(Data on where targets appear)
....

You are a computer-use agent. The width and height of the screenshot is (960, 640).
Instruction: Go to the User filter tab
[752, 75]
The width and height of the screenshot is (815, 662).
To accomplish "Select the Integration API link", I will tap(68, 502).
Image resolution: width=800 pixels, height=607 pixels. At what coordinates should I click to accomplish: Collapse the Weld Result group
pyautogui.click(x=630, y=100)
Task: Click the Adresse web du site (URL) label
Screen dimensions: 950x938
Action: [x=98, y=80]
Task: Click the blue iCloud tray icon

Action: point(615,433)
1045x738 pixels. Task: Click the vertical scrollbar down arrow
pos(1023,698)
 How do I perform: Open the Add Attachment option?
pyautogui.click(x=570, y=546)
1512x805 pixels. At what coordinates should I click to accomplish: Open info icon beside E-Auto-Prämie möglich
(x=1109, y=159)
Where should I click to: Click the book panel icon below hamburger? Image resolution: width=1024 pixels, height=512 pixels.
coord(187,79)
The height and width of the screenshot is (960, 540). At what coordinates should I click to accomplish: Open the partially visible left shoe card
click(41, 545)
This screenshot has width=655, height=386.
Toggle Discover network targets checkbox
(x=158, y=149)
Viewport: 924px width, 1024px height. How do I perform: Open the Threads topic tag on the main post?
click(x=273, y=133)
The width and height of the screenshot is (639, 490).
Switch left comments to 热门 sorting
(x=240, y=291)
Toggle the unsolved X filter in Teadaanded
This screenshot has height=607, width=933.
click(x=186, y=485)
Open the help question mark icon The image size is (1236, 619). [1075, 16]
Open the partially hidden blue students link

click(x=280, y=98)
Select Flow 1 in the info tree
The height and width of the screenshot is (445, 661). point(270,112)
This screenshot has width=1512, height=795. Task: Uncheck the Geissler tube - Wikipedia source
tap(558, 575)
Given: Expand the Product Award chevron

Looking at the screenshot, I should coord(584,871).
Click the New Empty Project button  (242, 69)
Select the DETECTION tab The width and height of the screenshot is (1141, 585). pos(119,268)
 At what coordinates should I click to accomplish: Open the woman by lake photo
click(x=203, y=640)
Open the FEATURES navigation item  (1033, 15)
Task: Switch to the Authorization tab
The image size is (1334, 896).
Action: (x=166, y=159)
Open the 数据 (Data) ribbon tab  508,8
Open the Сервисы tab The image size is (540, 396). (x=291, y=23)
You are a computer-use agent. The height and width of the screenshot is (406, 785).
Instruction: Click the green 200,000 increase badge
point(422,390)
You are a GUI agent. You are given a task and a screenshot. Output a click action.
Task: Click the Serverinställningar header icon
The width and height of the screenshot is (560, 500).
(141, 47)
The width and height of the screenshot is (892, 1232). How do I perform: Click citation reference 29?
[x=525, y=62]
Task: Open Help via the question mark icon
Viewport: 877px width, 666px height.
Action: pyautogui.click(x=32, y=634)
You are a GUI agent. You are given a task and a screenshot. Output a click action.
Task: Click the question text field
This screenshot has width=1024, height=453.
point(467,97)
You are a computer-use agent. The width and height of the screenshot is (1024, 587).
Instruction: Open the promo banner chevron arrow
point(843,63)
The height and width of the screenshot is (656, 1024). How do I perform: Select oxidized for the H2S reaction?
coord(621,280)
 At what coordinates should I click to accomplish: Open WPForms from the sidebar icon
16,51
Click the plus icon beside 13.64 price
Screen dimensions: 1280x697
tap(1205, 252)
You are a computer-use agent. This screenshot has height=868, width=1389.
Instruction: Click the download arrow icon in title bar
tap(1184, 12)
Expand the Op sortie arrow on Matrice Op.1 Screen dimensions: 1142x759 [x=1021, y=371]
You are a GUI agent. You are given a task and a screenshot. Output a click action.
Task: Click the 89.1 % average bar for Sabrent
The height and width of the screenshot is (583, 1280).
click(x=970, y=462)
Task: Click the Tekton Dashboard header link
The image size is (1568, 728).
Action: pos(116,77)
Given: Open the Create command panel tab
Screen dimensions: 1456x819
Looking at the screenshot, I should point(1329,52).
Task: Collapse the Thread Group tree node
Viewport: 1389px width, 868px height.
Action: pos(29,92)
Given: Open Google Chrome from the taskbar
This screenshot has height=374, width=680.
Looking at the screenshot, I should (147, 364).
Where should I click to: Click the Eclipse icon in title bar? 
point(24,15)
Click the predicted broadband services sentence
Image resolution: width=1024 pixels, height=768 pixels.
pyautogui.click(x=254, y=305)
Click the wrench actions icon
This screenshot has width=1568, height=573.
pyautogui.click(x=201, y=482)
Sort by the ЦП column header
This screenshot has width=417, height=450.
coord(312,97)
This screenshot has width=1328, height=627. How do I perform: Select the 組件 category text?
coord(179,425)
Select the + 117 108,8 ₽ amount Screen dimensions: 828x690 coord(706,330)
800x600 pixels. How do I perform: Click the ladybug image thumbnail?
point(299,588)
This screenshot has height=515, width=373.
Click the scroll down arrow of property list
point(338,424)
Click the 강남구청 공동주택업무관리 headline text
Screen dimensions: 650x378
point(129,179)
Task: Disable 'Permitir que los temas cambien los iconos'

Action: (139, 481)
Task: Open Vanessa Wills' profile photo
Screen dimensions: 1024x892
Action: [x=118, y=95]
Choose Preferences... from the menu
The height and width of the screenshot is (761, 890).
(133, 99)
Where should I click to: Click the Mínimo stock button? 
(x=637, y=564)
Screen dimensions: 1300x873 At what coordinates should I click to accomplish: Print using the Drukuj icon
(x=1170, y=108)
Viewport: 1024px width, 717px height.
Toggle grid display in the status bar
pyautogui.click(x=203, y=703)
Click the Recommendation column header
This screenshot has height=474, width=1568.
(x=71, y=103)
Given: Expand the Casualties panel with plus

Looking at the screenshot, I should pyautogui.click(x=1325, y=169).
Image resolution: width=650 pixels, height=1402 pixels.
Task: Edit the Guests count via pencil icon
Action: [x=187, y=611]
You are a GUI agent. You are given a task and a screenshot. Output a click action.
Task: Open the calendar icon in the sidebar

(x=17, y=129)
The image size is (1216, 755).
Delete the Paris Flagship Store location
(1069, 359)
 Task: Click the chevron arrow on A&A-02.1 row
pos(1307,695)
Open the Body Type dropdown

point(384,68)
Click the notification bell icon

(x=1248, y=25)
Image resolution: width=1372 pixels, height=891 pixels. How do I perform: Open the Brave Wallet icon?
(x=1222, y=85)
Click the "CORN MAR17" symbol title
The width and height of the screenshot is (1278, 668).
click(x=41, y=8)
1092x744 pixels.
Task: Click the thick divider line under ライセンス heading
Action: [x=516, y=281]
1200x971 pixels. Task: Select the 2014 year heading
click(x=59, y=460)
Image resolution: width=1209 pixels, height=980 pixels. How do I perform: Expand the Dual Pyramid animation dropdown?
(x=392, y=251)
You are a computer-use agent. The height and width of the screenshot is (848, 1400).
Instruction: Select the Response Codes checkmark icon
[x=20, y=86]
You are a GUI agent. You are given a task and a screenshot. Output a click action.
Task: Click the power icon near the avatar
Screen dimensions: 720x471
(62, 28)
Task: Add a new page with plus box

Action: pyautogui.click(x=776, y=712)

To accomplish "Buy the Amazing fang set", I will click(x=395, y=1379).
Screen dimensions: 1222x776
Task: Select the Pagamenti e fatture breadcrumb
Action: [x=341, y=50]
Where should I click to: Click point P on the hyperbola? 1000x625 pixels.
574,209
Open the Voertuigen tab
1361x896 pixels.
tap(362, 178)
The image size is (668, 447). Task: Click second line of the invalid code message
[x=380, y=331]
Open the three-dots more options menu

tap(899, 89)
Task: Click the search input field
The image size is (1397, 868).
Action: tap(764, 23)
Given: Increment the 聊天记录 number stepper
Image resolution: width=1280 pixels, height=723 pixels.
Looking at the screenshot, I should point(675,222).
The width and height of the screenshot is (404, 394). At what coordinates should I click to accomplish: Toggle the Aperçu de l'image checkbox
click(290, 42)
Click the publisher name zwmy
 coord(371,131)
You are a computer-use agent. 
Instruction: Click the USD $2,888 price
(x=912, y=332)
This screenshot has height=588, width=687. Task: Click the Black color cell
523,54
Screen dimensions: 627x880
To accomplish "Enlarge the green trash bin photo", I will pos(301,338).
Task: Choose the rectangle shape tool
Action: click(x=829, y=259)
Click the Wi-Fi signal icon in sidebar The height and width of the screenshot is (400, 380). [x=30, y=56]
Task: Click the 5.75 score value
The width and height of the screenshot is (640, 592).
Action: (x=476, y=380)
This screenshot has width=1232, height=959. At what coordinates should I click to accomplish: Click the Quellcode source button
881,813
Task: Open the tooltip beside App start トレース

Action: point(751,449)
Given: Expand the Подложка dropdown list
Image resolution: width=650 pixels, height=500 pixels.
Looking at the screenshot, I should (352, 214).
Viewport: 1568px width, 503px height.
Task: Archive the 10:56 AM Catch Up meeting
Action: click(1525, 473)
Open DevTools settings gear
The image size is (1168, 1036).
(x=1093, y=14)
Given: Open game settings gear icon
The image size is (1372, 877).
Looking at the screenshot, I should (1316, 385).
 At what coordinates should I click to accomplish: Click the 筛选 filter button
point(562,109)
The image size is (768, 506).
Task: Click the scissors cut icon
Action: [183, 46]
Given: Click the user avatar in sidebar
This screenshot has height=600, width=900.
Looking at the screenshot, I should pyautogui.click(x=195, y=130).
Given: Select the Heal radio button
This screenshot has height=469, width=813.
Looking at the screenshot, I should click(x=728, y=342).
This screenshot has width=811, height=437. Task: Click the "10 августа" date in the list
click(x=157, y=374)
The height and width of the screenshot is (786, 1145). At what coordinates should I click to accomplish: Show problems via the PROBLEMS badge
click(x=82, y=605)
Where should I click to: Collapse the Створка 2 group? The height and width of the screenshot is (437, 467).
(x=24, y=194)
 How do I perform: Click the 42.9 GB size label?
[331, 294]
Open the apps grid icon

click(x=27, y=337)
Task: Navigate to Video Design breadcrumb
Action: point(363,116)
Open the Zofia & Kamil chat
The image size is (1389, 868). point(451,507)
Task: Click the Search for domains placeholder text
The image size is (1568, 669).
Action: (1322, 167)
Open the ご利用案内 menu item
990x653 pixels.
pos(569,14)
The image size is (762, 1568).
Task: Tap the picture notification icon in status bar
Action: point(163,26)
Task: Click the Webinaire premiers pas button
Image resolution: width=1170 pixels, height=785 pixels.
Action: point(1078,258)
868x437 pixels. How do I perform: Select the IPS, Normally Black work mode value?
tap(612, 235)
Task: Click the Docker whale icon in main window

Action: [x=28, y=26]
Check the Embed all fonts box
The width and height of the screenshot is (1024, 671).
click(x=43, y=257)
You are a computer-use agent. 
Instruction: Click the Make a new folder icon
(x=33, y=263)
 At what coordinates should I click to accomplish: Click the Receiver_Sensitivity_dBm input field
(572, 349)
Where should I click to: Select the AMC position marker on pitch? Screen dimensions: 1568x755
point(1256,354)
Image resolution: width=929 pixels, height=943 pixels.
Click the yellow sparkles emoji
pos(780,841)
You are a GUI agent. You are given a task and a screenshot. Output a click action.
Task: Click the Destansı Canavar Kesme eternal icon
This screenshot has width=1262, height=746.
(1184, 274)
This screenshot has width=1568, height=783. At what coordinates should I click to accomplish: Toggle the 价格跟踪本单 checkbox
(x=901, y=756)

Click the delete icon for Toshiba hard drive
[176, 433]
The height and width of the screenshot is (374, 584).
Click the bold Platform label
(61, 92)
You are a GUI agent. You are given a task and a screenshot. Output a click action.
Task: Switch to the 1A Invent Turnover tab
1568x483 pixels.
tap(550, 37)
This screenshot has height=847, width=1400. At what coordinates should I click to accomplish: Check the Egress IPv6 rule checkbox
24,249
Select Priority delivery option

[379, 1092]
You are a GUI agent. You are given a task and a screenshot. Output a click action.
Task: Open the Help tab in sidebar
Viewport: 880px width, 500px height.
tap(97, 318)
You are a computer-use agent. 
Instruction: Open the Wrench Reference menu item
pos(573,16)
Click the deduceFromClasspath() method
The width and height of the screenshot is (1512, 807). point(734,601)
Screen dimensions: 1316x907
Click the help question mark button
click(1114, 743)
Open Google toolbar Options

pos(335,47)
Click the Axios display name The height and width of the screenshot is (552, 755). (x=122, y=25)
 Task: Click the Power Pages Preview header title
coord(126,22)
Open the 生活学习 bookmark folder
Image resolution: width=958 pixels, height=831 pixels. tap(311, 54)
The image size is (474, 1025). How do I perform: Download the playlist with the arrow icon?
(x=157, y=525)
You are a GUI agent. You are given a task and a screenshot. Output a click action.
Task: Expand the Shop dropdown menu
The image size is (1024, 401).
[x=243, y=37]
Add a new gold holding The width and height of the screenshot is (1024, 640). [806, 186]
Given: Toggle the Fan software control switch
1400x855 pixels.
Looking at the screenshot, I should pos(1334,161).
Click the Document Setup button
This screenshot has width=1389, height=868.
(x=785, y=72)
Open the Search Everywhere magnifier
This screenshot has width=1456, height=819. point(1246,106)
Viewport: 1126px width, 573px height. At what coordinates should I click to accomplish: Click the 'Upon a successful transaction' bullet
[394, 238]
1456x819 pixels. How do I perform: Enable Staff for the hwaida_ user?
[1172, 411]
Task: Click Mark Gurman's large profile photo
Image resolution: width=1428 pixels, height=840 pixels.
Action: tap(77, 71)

....

Reproduce verbatim the lines of the data running from the line containing "This screenshot has width=1232, height=959." through the line containing "Action: point(163,26)", inclusive.

__EXPECTED OUTPUT__
This screenshot has width=1232, height=959. At what coordinates should I click to accomplish: Click the Quellcode source button
881,813
Task: Open the tooltip beside App start トレース

Action: point(751,449)
Given: Expand the Подложка dropdown list
Image resolution: width=650 pixels, height=500 pixels.
Looking at the screenshot, I should (352, 214).
Viewport: 1568px width, 503px height.
Task: Archive the 10:56 AM Catch Up meeting
Action: click(1525, 473)
Open DevTools settings gear
The image size is (1168, 1036).
(x=1093, y=14)
Given: Open game settings gear icon
The image size is (1372, 877).
Looking at the screenshot, I should (1316, 385).
 At what coordinates should I click to accomplish: Click the 筛选 filter button
point(562,109)
The image size is (768, 506).
Task: Click the scissors cut icon
Action: [183, 46]
Given: Click the user avatar in sidebar
This screenshot has height=600, width=900.
Looking at the screenshot, I should pyautogui.click(x=195, y=130).
Given: Select the Heal radio button
This screenshot has height=469, width=813.
Looking at the screenshot, I should click(x=728, y=342).
This screenshot has width=811, height=437. Task: Click the "10 августа" date in the list
click(x=157, y=374)
The height and width of the screenshot is (786, 1145). At what coordinates should I click to accomplish: Show problems via the PROBLEMS badge
click(x=82, y=605)
Where should I click to: Collapse the Створка 2 group? The height and width of the screenshot is (437, 467).
(x=24, y=194)
 How do I perform: Click the 42.9 GB size label?
[331, 294]
Open the apps grid icon

click(x=27, y=337)
Task: Navigate to Video Design breadcrumb
Action: point(363,116)
Open the Zofia & Kamil chat
The image size is (1389, 868). point(451,507)
Task: Click the Search for domains placeholder text
The image size is (1568, 669).
Action: (1322, 167)
Open the ご利用案内 menu item
990x653 pixels.
pos(569,14)
The image size is (762, 1568).
Task: Tap the picture notification icon in status bar
Action: point(163,26)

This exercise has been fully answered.